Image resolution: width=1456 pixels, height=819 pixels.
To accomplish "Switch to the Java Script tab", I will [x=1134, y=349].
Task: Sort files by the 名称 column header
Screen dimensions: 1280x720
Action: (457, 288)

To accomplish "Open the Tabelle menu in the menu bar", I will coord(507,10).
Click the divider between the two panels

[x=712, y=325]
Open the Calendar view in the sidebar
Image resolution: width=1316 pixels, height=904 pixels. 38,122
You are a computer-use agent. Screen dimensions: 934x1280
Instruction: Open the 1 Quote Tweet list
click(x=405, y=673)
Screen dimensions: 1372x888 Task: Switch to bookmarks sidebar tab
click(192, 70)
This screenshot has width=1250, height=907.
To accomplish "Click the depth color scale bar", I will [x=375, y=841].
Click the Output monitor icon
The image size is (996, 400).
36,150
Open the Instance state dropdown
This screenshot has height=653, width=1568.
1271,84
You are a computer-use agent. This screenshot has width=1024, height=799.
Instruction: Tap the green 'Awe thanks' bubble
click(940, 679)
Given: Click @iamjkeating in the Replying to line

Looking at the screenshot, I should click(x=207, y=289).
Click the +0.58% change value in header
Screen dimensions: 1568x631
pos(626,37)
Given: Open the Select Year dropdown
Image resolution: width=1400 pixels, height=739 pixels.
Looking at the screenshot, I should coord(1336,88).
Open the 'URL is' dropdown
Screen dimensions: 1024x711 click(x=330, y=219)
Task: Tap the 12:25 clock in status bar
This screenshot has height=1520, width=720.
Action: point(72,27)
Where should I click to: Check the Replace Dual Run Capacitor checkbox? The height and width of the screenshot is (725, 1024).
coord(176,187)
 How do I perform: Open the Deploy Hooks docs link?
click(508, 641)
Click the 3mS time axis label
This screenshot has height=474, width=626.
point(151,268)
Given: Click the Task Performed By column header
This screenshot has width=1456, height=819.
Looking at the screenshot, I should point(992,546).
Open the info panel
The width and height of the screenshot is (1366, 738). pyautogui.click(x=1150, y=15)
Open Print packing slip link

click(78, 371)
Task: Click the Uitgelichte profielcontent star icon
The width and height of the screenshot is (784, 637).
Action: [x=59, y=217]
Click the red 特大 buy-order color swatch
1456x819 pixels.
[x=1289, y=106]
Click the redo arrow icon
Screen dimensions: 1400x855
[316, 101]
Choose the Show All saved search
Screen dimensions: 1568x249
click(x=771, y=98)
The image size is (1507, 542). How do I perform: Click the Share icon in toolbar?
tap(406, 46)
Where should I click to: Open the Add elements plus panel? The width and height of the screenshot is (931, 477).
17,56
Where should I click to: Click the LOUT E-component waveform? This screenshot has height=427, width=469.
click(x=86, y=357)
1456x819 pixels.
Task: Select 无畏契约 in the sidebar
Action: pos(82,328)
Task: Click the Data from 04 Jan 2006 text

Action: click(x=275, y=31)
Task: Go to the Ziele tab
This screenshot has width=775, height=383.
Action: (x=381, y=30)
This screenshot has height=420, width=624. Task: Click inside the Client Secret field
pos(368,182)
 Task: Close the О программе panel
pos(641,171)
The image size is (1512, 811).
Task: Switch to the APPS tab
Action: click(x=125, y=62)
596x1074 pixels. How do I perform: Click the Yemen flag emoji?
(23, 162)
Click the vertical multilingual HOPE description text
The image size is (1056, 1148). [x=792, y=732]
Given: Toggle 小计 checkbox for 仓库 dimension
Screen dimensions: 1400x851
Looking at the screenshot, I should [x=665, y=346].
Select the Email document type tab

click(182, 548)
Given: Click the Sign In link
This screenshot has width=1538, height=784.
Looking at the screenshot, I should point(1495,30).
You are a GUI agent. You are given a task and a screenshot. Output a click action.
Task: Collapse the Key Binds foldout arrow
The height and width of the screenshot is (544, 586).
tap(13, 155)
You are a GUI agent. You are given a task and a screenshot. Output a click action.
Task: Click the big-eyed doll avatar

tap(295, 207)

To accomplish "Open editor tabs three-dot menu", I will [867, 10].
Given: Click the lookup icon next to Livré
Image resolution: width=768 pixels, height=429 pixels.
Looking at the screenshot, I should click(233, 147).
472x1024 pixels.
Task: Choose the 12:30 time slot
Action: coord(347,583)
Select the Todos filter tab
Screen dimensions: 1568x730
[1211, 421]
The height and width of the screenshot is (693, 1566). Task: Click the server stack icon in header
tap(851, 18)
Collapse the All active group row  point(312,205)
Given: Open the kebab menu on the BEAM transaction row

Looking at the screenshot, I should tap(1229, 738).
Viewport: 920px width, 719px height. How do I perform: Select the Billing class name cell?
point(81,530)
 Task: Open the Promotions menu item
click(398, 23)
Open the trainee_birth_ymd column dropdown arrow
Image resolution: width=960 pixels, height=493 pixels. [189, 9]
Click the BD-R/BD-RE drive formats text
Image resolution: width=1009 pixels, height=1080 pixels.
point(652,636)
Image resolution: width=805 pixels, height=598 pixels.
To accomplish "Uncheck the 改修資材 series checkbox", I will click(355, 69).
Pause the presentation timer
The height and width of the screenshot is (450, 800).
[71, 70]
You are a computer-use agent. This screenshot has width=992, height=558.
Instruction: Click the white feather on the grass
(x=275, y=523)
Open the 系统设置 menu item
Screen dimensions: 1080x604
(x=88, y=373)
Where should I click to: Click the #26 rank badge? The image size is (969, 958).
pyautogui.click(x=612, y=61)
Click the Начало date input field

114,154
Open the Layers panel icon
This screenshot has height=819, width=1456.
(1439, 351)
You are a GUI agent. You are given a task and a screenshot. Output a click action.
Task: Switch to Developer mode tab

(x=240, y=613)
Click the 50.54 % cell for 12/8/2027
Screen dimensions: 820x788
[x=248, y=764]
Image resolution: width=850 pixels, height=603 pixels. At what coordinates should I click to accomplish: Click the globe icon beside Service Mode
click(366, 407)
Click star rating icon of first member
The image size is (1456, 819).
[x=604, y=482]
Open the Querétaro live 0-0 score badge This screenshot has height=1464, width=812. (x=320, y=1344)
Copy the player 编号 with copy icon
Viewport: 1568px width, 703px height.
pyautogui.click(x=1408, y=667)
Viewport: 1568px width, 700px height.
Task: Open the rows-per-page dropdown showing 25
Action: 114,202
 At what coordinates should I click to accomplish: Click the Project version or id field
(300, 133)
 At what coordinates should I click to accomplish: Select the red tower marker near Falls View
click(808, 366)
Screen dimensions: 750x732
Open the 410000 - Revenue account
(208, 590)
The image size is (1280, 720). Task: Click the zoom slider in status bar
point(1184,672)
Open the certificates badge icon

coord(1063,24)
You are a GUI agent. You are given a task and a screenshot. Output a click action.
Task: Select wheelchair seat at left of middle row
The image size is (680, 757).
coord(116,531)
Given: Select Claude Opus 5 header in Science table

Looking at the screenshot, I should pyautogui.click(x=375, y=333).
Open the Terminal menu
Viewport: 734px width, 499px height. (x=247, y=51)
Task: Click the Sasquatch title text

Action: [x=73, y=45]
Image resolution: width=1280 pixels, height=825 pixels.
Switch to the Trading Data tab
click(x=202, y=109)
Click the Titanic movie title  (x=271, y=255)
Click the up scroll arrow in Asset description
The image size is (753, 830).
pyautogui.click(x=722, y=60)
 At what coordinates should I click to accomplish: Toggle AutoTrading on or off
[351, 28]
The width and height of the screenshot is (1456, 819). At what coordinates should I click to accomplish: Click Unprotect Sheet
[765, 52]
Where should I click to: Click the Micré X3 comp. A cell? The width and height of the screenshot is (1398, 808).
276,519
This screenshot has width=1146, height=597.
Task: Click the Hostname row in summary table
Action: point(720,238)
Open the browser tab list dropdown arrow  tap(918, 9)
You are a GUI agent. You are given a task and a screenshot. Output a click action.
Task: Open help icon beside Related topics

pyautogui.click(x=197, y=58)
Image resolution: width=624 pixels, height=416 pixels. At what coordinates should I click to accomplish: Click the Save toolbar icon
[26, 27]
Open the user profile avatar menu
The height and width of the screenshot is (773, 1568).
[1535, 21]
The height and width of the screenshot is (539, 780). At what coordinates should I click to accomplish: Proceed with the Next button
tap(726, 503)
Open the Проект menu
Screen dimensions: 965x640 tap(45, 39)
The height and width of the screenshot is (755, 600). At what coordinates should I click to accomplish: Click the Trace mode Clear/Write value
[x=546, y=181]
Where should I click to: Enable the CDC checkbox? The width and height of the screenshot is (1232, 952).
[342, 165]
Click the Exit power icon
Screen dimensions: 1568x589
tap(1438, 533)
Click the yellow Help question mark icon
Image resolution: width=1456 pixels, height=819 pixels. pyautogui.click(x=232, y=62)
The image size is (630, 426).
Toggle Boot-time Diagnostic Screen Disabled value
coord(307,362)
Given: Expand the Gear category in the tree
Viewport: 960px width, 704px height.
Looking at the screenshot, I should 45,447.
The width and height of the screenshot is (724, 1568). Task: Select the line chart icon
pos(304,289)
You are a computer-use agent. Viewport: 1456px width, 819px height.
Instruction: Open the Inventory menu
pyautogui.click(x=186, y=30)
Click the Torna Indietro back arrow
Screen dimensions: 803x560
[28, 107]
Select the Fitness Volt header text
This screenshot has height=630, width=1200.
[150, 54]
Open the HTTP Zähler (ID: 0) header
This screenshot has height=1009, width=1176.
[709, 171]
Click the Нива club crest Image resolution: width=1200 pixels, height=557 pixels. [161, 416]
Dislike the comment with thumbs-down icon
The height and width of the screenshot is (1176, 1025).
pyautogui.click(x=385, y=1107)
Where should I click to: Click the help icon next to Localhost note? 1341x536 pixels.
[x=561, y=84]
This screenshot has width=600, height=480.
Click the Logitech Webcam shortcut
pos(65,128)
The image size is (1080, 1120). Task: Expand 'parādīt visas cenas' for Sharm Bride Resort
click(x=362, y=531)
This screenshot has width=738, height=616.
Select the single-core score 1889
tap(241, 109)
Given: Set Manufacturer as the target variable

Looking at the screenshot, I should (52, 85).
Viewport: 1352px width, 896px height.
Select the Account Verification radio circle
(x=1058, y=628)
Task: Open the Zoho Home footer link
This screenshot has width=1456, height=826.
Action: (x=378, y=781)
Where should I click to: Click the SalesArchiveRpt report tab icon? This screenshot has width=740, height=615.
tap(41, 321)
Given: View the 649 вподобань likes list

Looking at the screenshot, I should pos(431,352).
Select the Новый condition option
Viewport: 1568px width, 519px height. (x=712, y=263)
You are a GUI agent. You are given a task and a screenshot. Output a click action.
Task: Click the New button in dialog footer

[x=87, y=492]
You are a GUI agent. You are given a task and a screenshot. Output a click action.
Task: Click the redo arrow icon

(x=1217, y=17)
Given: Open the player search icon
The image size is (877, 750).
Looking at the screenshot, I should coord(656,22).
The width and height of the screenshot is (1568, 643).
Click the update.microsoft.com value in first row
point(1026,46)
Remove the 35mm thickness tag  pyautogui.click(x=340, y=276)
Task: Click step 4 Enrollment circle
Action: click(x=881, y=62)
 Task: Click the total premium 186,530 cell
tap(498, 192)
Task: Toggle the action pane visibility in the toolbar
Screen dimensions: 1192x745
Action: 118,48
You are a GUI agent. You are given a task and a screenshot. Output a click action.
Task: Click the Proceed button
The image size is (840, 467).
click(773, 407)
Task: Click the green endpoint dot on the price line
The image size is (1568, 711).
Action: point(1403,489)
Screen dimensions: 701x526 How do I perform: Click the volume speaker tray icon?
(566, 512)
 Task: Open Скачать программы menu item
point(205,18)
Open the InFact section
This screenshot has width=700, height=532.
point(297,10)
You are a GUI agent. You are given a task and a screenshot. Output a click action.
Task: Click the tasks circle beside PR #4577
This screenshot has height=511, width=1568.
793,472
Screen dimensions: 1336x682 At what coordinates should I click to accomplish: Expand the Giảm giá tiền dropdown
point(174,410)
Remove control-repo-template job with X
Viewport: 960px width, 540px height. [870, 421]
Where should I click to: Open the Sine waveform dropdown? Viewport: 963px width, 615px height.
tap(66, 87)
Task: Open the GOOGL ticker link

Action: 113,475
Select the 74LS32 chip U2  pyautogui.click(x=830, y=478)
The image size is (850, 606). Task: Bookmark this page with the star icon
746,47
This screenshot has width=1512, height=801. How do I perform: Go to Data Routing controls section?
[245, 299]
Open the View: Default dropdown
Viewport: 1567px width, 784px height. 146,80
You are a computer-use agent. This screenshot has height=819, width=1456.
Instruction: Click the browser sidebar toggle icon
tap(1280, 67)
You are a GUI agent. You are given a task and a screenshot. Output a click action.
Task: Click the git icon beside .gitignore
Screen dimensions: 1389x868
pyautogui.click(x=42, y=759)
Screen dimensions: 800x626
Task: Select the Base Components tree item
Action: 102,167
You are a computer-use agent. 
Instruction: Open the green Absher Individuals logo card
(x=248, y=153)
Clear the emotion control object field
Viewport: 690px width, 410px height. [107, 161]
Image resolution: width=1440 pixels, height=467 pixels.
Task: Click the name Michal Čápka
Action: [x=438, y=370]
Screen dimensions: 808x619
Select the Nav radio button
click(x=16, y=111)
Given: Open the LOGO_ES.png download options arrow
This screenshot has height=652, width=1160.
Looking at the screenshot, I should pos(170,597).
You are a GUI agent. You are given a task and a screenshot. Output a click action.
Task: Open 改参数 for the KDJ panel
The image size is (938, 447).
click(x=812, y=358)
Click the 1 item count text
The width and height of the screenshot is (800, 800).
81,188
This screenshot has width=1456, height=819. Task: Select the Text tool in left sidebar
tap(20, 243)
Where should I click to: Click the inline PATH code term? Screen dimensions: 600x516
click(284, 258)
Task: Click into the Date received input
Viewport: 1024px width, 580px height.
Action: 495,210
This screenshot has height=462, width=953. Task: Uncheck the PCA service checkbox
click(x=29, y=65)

====================

**Job:**
Rewrite the records from their first line through the line containing "pos(626,37)", replacing "Screen dimensions" with "Screen size" everywhere and leaving all else unchanged.

**Exercise solution:**
Image resolution: width=1456 pixels, height=819 pixels.
To accomplish "Switch to the Java Script tab", I will [x=1134, y=349].
Task: Sort files by the 名称 column header
Screen size: 1280x720
Action: (457, 288)

To accomplish "Open the Tabelle menu in the menu bar", I will coord(507,10).
Click the divider between the two panels

[x=712, y=325]
Open the Calendar view in the sidebar
Image resolution: width=1316 pixels, height=904 pixels. 38,122
You are a computer-use agent. Screen size: 934x1280
Instruction: Open the 1 Quote Tweet list
click(x=405, y=673)
Screen size: 1372x888 Task: Switch to bookmarks sidebar tab
click(192, 70)
This screenshot has width=1250, height=907.
To accomplish "Click the depth color scale bar", I will [x=375, y=841].
Click the Output monitor icon
The image size is (996, 400).
36,150
Open the Instance state dropdown
This screenshot has height=653, width=1568.
1271,84
You are a computer-use agent. This screenshot has width=1024, height=799.
Instruction: Tap the green 'Awe thanks' bubble
click(940, 679)
Given: Click @iamjkeating in the Replying to line

Looking at the screenshot, I should click(x=207, y=289).
Click the +0.58% change value in header
Screen size: 1568x631
pos(626,37)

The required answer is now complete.